Post-Synodal Apostolic Exhortation Ecclesia in America

      From Pope John Paul II to the Bishops, Priests and Deacons, Men and Women Religious, and all the Lay Faithful on the encounter with the Living Jesus Christ: The Way to Conversion, Communion and Solidarity in America


"As the Father has sent Me, even so I send you"
John 20: 21

    72. For the new evangelization to be effective, it is essential to have a deep understanding of the culture of our time in which the social communications media are most influential. Therefore, knowledge and use of the media, whether the more traditional forms or those which technology has produced in recent times, is indispensable. Contemporary reality demands a capacity to learn the language, nature and characteristics of mass media. Using the media correctly and competently can lead to a genuine inculturation of the Gospel. At the same time, the media also help to shape the culture and mentality of people today, which is why there must be special pastoral activity aimed at those working in the media. (277)

          On this point, the Synod Fathers suggested a range of concrete initiatives to make the Gospel effectively present in the world of social communications: the training of pastoral workers for this task; the support of high-quality production centers; the careful and effective use of satellite and other new technologies; teaching the faithful to be “critical” in their use of the media; joining forces in order to acquire and manage new transmitters and TV and radio networks, as well as coordinating those already in operation. Catholic publications also deserve support and need to develop the excellence sought by all.

          Business people should be encouraged to provide economic support for quality products promoting human and Christian values. (278) But a program as vast as this is far beyond the resources of the individual particular Churches of the American continent. Therefore, the Synod Fathers proposed an inter-American coordination of current activities in the field of social communications, aimed at fostering mutual awareness and coordination of current projects in the field. (279)

    The challenge of the sects

    73. The proselytizing activity of the sects and new religious groups in many parts of America is a grave hindrance to the work of evangelization. The word “proselytism” has a negative meaning when it indicates a way of winning followers which does not respect the freedom of those to whom a specific kind of religious propaganda is directed. (280) The Catholic Church in America is critical of proselytism by the sects and, for this reason, rejects methods of this kind in her own evangelizing work. Presenting the Gospel of Christ in its entirety, the work of evangelization must respect the inner sanctuary of every individual's conscience, where the decisive and absolutely personal dialogue between grace and human freedom unfolds.

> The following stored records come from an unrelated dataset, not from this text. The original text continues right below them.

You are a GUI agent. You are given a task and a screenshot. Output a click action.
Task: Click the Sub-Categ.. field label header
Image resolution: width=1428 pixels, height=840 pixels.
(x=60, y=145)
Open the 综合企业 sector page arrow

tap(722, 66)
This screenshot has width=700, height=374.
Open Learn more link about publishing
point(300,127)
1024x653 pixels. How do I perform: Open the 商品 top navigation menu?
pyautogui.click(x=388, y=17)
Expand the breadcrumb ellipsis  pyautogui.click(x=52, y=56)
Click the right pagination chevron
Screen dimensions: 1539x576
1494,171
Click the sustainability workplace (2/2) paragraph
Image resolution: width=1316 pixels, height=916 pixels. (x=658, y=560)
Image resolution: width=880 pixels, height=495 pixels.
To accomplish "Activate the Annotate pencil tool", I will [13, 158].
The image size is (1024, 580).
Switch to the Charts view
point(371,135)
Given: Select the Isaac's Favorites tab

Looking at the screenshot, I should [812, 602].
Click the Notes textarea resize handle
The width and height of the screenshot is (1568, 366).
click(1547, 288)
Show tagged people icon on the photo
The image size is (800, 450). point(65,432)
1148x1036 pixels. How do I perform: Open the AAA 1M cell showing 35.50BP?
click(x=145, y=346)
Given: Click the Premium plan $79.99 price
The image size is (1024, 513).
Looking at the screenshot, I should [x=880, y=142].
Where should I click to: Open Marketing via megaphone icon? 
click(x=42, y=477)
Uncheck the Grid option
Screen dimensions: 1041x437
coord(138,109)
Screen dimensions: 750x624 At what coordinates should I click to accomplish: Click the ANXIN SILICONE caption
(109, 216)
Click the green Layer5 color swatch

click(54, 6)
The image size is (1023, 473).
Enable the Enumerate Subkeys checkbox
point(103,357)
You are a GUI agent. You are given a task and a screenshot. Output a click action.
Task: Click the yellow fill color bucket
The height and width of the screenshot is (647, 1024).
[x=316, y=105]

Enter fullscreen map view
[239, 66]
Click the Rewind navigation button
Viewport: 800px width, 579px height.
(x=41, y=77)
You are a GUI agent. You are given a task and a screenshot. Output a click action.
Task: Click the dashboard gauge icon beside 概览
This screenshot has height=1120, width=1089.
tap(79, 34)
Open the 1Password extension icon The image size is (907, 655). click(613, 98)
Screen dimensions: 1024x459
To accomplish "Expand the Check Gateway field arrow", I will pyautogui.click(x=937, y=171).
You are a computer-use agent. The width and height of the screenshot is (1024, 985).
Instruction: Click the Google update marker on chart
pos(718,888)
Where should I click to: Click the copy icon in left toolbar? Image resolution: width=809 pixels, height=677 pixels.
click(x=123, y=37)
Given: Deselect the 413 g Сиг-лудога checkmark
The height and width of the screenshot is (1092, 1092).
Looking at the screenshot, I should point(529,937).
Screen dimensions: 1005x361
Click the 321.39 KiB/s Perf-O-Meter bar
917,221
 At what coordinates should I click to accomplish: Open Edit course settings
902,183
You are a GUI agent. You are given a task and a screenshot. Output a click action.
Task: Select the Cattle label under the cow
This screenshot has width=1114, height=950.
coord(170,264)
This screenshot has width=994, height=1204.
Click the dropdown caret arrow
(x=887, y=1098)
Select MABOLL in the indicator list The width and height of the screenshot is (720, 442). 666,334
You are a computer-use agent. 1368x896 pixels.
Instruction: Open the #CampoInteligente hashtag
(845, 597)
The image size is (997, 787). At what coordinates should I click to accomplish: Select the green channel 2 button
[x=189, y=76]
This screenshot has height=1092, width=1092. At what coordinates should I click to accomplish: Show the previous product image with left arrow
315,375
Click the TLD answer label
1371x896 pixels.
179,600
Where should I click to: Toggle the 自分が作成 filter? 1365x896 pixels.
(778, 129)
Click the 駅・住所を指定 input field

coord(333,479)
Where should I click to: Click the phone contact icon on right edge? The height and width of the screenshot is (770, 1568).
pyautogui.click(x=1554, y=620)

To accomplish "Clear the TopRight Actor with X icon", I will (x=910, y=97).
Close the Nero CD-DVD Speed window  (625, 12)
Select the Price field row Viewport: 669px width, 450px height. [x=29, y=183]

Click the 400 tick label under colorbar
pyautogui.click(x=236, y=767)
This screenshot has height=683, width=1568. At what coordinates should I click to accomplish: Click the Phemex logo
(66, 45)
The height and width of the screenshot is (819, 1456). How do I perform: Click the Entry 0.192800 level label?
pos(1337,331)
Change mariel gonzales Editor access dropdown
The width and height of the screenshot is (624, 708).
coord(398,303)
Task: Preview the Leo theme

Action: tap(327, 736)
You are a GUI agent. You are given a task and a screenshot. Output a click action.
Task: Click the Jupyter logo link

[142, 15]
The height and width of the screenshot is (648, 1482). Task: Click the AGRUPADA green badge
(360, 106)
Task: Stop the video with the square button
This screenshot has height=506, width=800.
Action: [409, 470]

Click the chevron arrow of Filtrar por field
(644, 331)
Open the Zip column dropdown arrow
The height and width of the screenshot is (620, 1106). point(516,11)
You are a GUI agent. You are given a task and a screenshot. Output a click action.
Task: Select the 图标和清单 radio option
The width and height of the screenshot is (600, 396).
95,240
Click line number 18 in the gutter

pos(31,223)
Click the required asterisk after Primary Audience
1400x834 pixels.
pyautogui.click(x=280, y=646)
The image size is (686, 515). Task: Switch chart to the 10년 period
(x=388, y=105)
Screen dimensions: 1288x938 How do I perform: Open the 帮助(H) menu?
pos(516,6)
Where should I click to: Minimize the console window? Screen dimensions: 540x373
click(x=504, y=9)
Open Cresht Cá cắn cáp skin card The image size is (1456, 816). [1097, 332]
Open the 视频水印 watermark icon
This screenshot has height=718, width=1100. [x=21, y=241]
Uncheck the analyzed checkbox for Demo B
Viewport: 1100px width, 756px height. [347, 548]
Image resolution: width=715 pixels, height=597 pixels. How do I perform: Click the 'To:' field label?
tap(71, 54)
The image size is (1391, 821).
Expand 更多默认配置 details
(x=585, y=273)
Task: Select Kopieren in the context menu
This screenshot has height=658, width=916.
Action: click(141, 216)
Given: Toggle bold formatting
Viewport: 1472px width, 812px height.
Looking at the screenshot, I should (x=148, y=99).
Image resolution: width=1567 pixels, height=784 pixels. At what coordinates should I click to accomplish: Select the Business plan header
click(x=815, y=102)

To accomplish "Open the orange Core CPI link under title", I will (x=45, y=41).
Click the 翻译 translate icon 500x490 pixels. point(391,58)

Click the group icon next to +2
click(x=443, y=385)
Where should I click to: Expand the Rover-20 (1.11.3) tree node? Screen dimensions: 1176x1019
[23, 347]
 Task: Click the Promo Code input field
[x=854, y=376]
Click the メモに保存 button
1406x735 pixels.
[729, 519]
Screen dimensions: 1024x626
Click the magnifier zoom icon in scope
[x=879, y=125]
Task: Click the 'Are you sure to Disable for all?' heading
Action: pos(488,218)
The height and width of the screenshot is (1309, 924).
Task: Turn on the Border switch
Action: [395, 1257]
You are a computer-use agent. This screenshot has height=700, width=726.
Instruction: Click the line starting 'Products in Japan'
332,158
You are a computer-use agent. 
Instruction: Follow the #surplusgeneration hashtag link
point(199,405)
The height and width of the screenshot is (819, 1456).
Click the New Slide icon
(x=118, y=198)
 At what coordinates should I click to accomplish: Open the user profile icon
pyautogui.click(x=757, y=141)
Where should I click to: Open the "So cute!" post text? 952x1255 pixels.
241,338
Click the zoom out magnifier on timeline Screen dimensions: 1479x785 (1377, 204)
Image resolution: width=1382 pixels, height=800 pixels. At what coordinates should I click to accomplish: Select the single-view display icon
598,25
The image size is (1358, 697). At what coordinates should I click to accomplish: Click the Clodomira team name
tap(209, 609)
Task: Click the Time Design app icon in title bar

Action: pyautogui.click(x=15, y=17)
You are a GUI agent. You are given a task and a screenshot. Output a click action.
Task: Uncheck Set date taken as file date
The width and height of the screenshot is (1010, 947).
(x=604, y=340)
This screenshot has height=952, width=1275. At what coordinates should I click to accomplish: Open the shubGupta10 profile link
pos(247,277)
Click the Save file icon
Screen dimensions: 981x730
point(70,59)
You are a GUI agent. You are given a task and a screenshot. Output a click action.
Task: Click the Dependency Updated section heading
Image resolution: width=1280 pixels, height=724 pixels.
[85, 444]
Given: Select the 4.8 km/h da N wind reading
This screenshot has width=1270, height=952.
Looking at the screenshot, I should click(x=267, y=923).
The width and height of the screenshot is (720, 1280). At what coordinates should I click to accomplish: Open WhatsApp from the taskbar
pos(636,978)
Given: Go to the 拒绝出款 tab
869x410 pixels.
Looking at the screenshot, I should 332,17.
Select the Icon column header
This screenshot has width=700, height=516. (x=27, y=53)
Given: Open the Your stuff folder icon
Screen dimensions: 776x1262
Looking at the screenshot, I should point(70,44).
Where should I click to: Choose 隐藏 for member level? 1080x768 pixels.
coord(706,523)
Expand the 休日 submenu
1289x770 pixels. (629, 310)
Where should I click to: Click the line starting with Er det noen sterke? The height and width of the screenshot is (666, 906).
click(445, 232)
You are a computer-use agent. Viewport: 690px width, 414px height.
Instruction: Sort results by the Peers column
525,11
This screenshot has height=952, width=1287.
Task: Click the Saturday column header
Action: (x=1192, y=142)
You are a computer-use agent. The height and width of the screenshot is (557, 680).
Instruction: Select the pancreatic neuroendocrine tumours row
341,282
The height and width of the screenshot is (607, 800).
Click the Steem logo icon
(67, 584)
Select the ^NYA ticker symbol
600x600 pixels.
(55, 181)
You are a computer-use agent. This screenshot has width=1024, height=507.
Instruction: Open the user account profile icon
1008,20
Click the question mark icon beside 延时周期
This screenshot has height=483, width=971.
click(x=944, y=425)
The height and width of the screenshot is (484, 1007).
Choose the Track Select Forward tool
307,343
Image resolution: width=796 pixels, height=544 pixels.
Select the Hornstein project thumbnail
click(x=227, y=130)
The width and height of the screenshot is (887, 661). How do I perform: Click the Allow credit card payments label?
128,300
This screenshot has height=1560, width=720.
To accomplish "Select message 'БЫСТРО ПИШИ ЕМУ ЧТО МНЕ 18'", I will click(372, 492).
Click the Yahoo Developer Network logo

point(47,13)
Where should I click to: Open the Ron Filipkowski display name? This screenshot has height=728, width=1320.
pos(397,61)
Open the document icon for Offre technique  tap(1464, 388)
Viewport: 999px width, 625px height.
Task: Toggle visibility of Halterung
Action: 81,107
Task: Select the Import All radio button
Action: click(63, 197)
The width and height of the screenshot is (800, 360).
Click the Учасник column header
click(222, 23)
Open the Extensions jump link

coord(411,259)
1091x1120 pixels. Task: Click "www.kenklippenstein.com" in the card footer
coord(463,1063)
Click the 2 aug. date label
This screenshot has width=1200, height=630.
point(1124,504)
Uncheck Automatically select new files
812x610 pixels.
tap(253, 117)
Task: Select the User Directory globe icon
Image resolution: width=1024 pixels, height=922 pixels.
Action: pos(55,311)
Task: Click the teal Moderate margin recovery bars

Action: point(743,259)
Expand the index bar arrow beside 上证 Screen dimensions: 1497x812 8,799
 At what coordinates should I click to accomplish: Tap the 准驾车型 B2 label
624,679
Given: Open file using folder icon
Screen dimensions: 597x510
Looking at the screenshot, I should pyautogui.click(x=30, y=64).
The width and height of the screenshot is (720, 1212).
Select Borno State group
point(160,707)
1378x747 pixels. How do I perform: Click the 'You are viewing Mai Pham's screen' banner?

          This must be borne in mind especially with regard to the sisters and brothers of the Churches and Ecclesial Communities separated from the Catholic Church, long-established in some regions. The bonds of true though imperfect communion which, according to the teaching of the Second Vatican Council, (281) these communities already have with the Catholic Church must enlighten the attitudes of the Church and her members towards them. (282) These attitudes, however, must not be such that they weaken the firm conviction that only in the Catholic Church is found the fullness of the means of salvation established by Jesus Christ. (283)

          The success of proselytism by sects and new religious groups in America cannot be ignored. It demands of the Church on the continent a thorough study, to be carried out in each nation and at the international level, to ascertain why many Catholics leave the Church. Pastoral policies will have to be revised, so that each particular Church can offer the faithful more personalized religious care, strengthen the structures of communion and mission, make the most of the evangelizing possibilities of a purified popular religiosity, and thus give new life to every Catholic's faith in Jesus Christ, through prayer and meditation upon the word of God, suitably explained. (284) No one can deny the urgency of prompt evangelizing efforts aimed at those segments of the People of God most exposed to proselytism by the sects: immigrants, neighborhoods on the outskirts of the cities or rural towns with no regular presence of a priest and therefore marked by widespread religious ignorance, families of simple people suffering from material difficulties of various kinds. From this point of view too, base-communities, movements, family groups and other forms of association in which it is easier to build interpersonal bonds of mutual support, both spiritual and economic, have shown themselves to be very helpful.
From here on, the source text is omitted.